What Is a Tax Advisor? Role, Types, and Services
Tax advisors range from CPAs to enrolled agents, and choosing the right one depends on knowing what each does and how to verify their credentials.
Tax advisors range from CPAs to enrolled agents, and choosing the right one depends on knowing what each does and how to verify their credentials.
A tax advisor is any professional you pay to help with tax planning, return preparation, or dealings with the IRS. The term covers several distinct credentials — Certified Public Accountants, enrolled agents, tax attorneys, and other licensed preparers — each with different training, authority, and cost. Choosing the right type depends on the complexity of your finances and whether you need someone who can represent you if problems arise.
Not all tax professionals carry the same credentials, and those credentials determine what they can legally do for you. The three main categories — CPAs, tax attorneys, and enrolled agents — each have unlimited rights to represent you before the IRS, but they reach that point through different paths and bring different strengths.

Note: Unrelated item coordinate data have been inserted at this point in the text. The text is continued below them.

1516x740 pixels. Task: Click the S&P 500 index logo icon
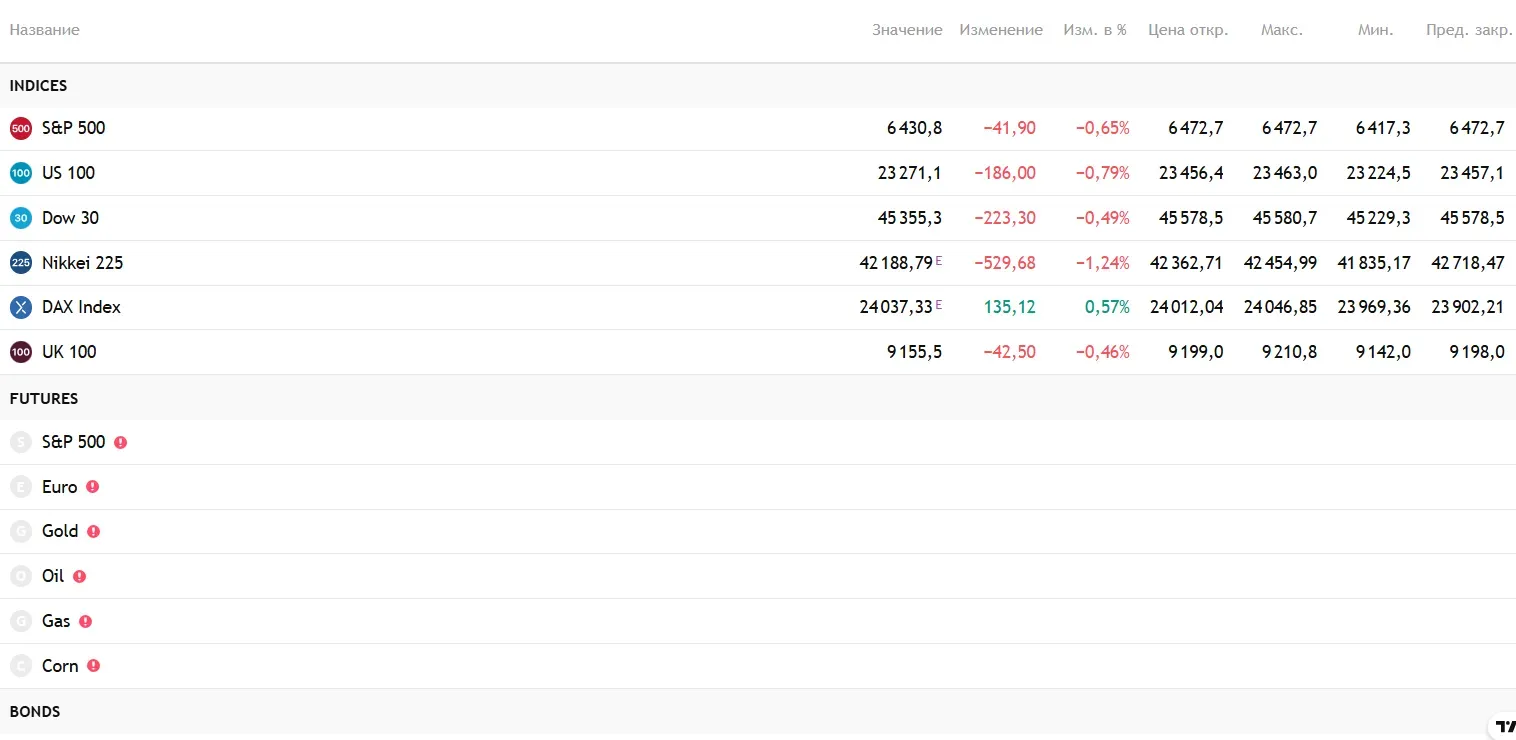coord(21,128)
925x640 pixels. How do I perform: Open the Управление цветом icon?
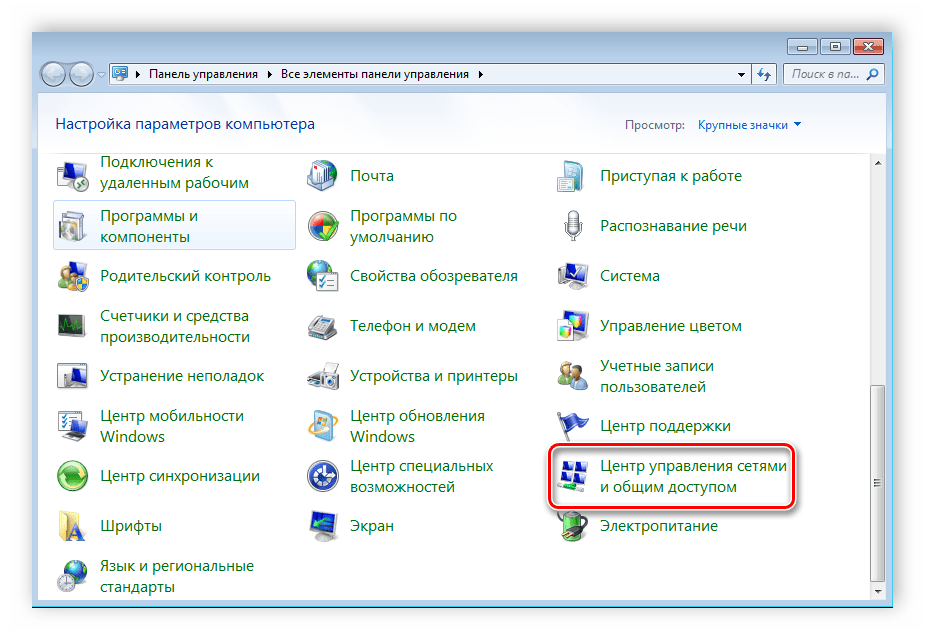573,326
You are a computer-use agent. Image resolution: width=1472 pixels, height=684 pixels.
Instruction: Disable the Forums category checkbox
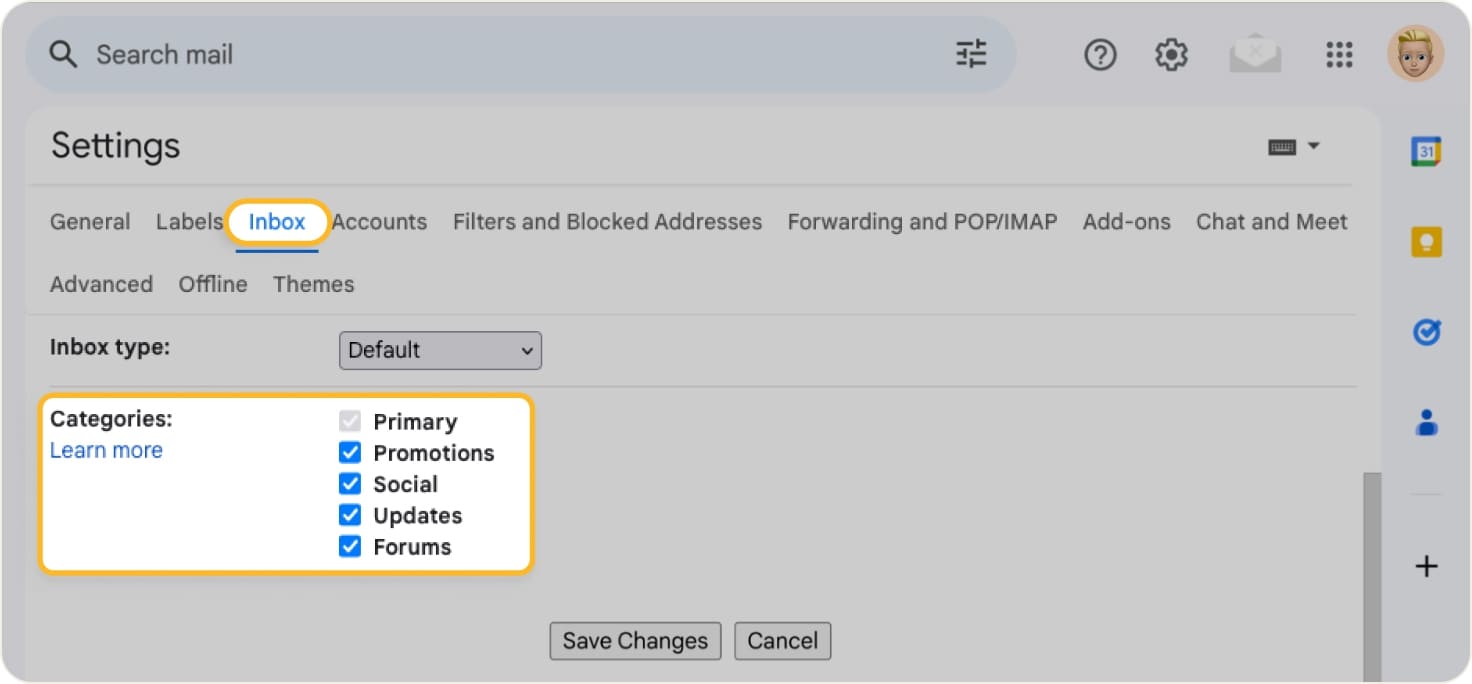coord(350,547)
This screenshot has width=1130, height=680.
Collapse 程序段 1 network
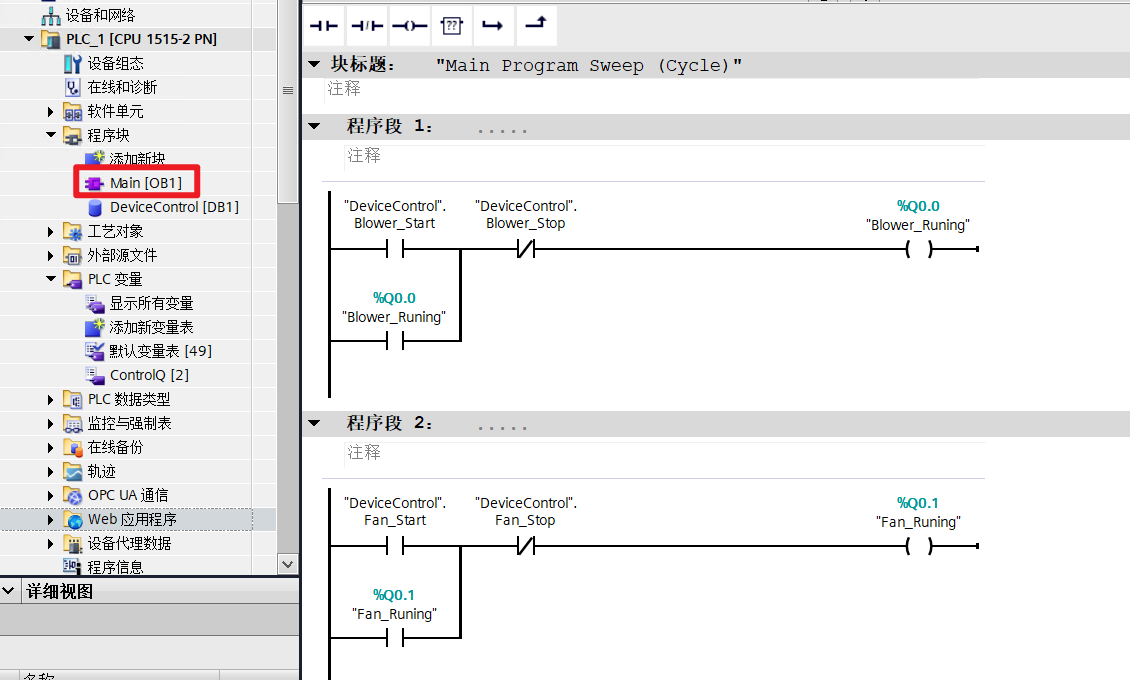pos(315,126)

CPAs are licensed by state boards of accountancy and must pass the Uniform CPA Examination, which consists of three core sections covering auditing, financial accounting, and tax regulation, plus a fourth discipline section the candidate selects from a specialty area like business analysis and reporting.1AICPA & CIMA. Everything You Need to Know About the CPA Exam Most states also require 150 semester hours of education and one to two years of supervised experience before granting a license. CPAs handle a broad range of accounting work beyond taxes, including audits, financial statements, and business advisory services. They must complete continuing professional education each year to keep their licenses active, with exact hour requirements varying by state.
Tax attorneys have graduated from law school and passed a state bar examination. Many pursue an additional Master of Laws in taxation to develop deep expertise in tax statutes and case law. Their real value shows up in situations involving legal disputes, IRS litigation, complex estate plans, or transactions where the tax consequences hinge on how a contract is structured. Tax attorneys are the only tax professionals who hold full attorney-client privilege, which covers both criminal and noncriminal matters across all areas of law.

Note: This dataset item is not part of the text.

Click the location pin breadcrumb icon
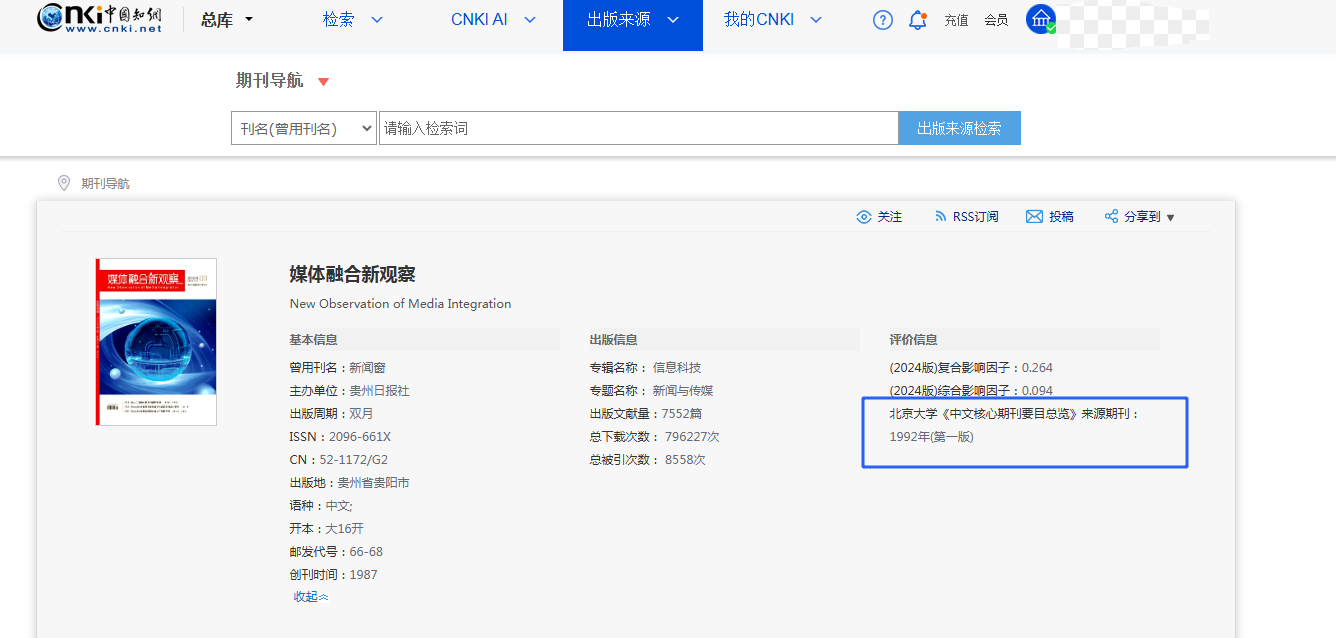This screenshot has height=638, width=1336. (64, 183)
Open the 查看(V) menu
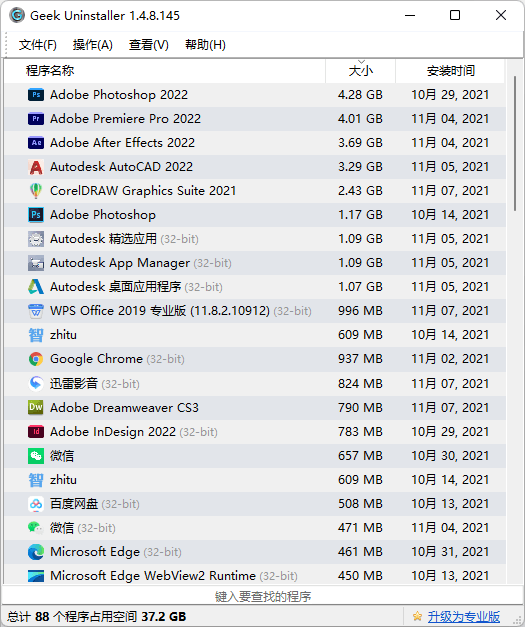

Other federally authorized practitioners — CPAs and enrolled agents — do receive a similar confidentiality protection under federal law, but only for noncriminal tax matters before the IRS or in federal court proceedings, and that protection does not extend to communications about tax shelters.2Office of the Law Revision Counsel. 26 U.S. Code 7525 – Confidentiality Privileges Relating to Taxpayer Communications If your situation could involve criminal exposure, an attorney’s broader privilege matters significantly.

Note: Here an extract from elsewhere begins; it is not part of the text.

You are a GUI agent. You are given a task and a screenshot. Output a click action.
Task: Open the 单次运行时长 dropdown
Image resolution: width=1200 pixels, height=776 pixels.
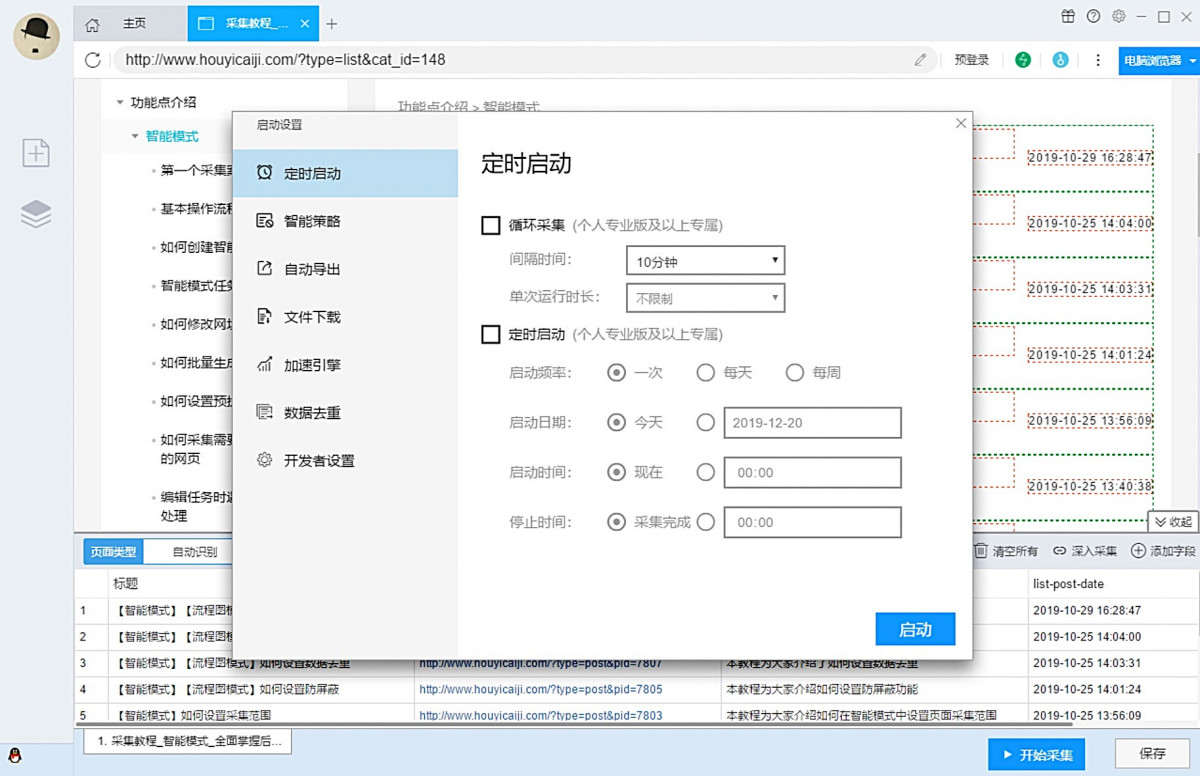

Enrolled agents are federally licensed by the IRS rather than by a state board. They earn the credential by passing a three-part Special Enrollment Examination covering individual taxes, business taxes, and representation, or by having qualifying experience as a former IRS employee. EAs focus exclusively on tax matters and hold unlimited representation rights before the IRS — meaning they can handle any type of tax issue in any IRS office, the same authority CPAs and attorneys have.3Internal Revenue Service. Enrolled Agent Information To maintain their credential, enrolled agents must complete 72 hours of continuing education every three years, with at least 16 hours per year and 2 hours of ethics annually.4Internal Revenue Service. FAQs: Enrolled Agent Continuing Education Requirements
Beyond the three main credential types, a large number of tax returns are prepared by individuals who hold only a Preparer Tax Identification Number and no professional license. These preparers can file returns for you, but they cannot represent you before the IRS at all for returns prepared after 2015 unless they complete the IRS’s voluntary Annual Filing Season Program. Completing the program requires 18 hours of continuing education — including a 6-hour federal tax law refresher with a test — and grants limited representation rights, meaning the preparer can speak with IRS revenue agents and customer service representatives about returns they personally prepared and signed.5Internal Revenue Service. Annual Filing Season Program That’s a much narrower scope than what a CPA, EA, or attorney can do. If your tax situation has any real complexity, the credential difference matters.
Tax planning is the proactive side of the work — strategizing before the tax year ends rather than just reporting what already happened. Your advisor looks at your income streams, investments, and potential deductions to project what you’ll owe, then recommends adjustments while you still have time to make them. This might mean accelerating a deductible expense into the current year, timing the sale of an investment to manage capital gains, or restructuring business income. Planning is especially valuable around major life events like selling a home, starting a business, getting married, or retiring, because each of these can shift your tax picture dramatically.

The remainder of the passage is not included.